Mehr Kinder müssen Schuljahr wiederholen
Zahl der Ehrenrunden gestiegen: Für Schulsozialarbeiterin und Lehrervertreter gibt es viele Ursachen. Sie zweifen daher daran, dass das Wiederholen sinnvoll ist.

Nach veränderten Versetzungsregelungen im ersten Schuljahr nach Ausbruch der Corona-Pandemie haben im Schuljahr 2021/2022 deutlich mehr Kinder und Jugendliche eine Klassenstufe wiederholt. Darauf weist das Statistische Bundesamt in einer Auswertung hin. Damit sei die Quote der Wiederholerinnen und Wiederholer bundesweit von 1,4 Prozent im Schuljahr 2020/2021 auf 2,4 Prozent im vergangenen Schuljahr gestiegen.
GEW-Vertreter: Wiederholen bringt nichts
Harald Schröder von der Gewerkschaft Erziehung (GEW) führt den Anstieg auf Corona zurück. Seiner Ansicht nach ist es wichtig, auf die Gründe zu schauen, weshalb die Leistungen bei den Kindern nicht so sind wie erhofft. Eine Klasse zu wiederholen, davon hält er nichts. "Es bringt nichts", so die Einschätzung des GEW-Sprechers im Kreis Heilbronn. "Die Schwierigkeiten liegen oft tiefer."
Oft gebe es Probleme in den Familien, Kinder seien psychisch belastet. Harald Schröder bedauert, dass es in der Gesellschaft nur den einen Reflex gebe: Wenn die Noten nicht stimmen, folgt die Ehrenrunde. Da komme die Motivation von außen, ohne dass sich an der Ursache etwas ändere. Ideal sei es, könnten Lehrer die Kinder und Familien rechtzeitig auf flankierende Maßnahmen hinweisen - wie die Schulsozialarbeit.

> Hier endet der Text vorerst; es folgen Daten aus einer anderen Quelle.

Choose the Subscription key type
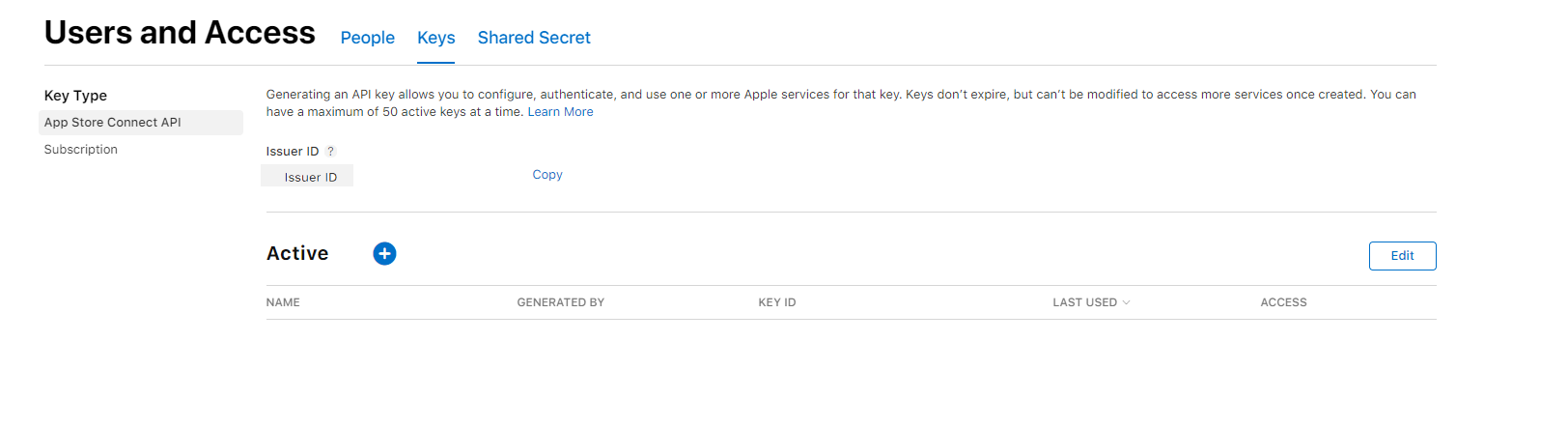This screenshot has height=427, width=1568. [81, 150]
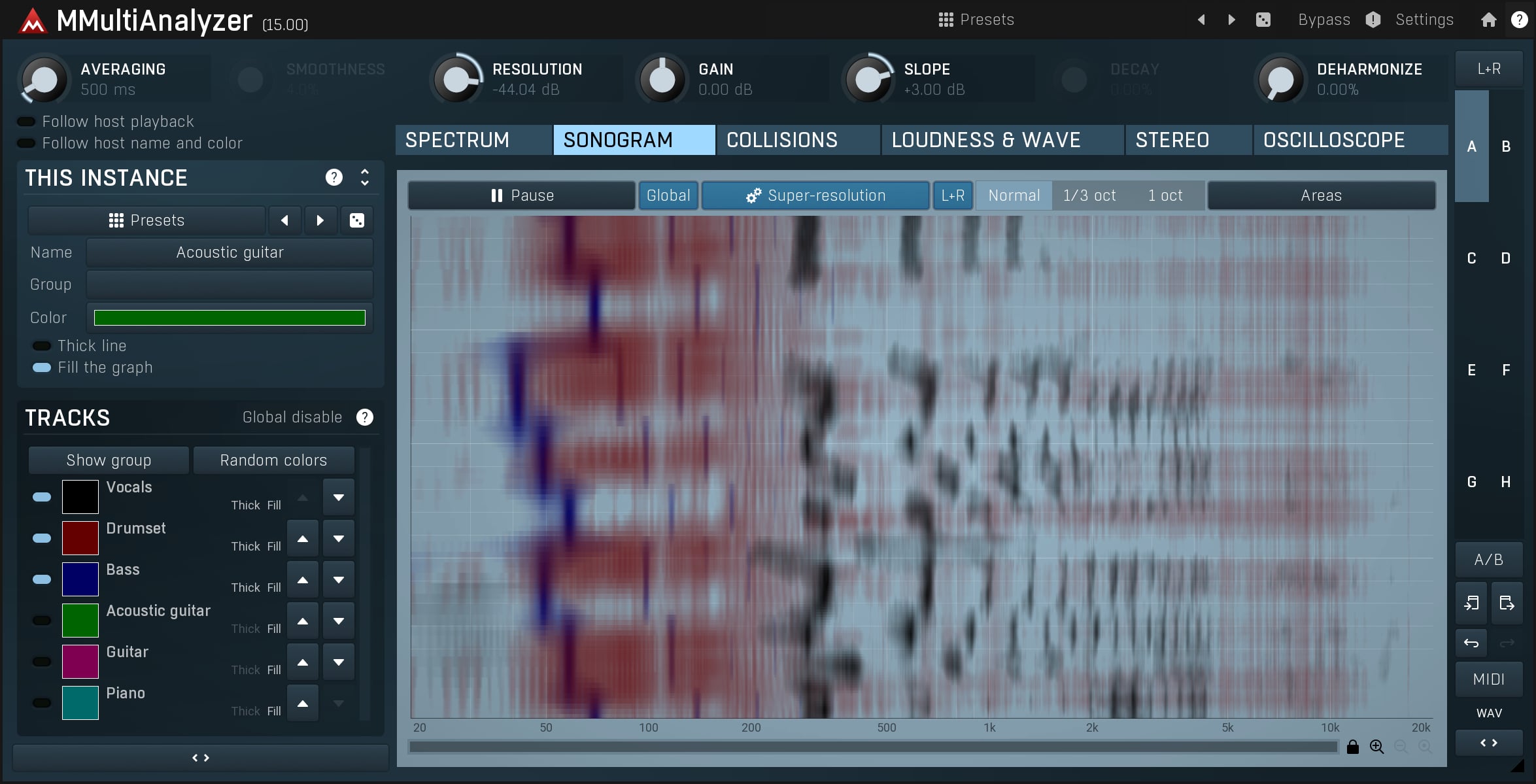The width and height of the screenshot is (1536, 784).
Task: Click the zoom-in magnifier below the sonogram
Action: coord(1376,746)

So sieht es gerade an den Schulen aus
Mit Folgen von Corona hätten alle Schulen zu kämpfen, weiß GEW-Sprecher Harald Schröder von Kollegen. Die Klassen seien noch heterogener geworden. Lehrer berichten von sozialen und psychischen Folgen, mit denen sie umzugehen hätten. Sie bedauern, dass Unterstützung fehle. Selbst von Gymnasien kommen Hilferufe. Harald Schröder sagt: Kollegen sehen Lernrückstände in Mathe, Deutsch und den Fremdsprachen. Langfristig seien ergänzende Maßnahmen notwendig, so deren Forderung.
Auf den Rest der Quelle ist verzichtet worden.